First, we expand the expression inside the summation:
$$r(3r+2) = 3r^2 + 2r$$

**step3** Splitting the summation

Now, we can rewrite the original summation as the sum of two separate summations, using the linearity property of summation:
$$\sum\limits _{r=1}^{n}(3r^2 + 2r) = \sum\limits _{r=1}^{n}3r^2 + \sum\limits _{r=1}^{n}2r$$
We can pull out the constant factors:
$$3\sum\limits _{r=1}^{n}r^2 + 2\sum\limits _{r=1}^{n}r$$

**step4** Applying summation formulas

We use the standard formulas for the sum of the first $$n$$ integers and the sum of the first $$n$$ squares:
The sum of the first $$n$$ integers is:
$$\sum\limits _{r=1}^{n}r = \frac{n(n+1)}{2}$$
The sum of the first $$n$$ squares is:
$$\sum\limits _{r=1}^{n}r^2 = \frac{n(n+1)(2n+1)}{6}$$
Substitute these formulas into our expression from the previous step.

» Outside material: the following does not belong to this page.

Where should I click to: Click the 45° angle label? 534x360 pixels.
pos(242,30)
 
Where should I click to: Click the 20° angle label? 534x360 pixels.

**step5** Substituting and simplifying the expression

Substitute the formulas into the expression:
$$3\left(\frac{n(n+1)(2n+1)}{6}\right) + 2\left(\frac{n(n+1)}{2}\right)$$
Simplify the coefficients:
$$ \frac{3n(n+1)(2n+1)}{6} + \frac{2n(n+1)}{2} $$
$$ = \frac{n(n+1)(2n+1)}{2} + n(n+1) $$

**step6** Factoring the expression

To provide the answer in a fully factorised form, we identify the common factors in both terms. Both terms have $$n$$ and $$(n+1)$$ as common factors.
Factor out $$n(n+1)$$:
$$n(n+1)\left(\frac{2n+1}{2} + 1\right)$$

**step7** Simplifying the remaining term

Now, simplify the expression inside the parenthesis:
$$\frac{2n+1}{2} + 1 = \frac{2n+1}{2} + \frac{2}{2}$$
$$ = \frac{2n+1+2}{2}$$
$$ = \frac{2n+3}{2}$$

**step8** Final fully factorised form

Substitute the simplified term back into the factorised expression:
$$n(n+1)\left(\frac{2n+3}{2}\right)$$
This can be written as:
$$\frac{n(n+1)(2n+3)}{2}$$
This is the fully factorised form of the sum.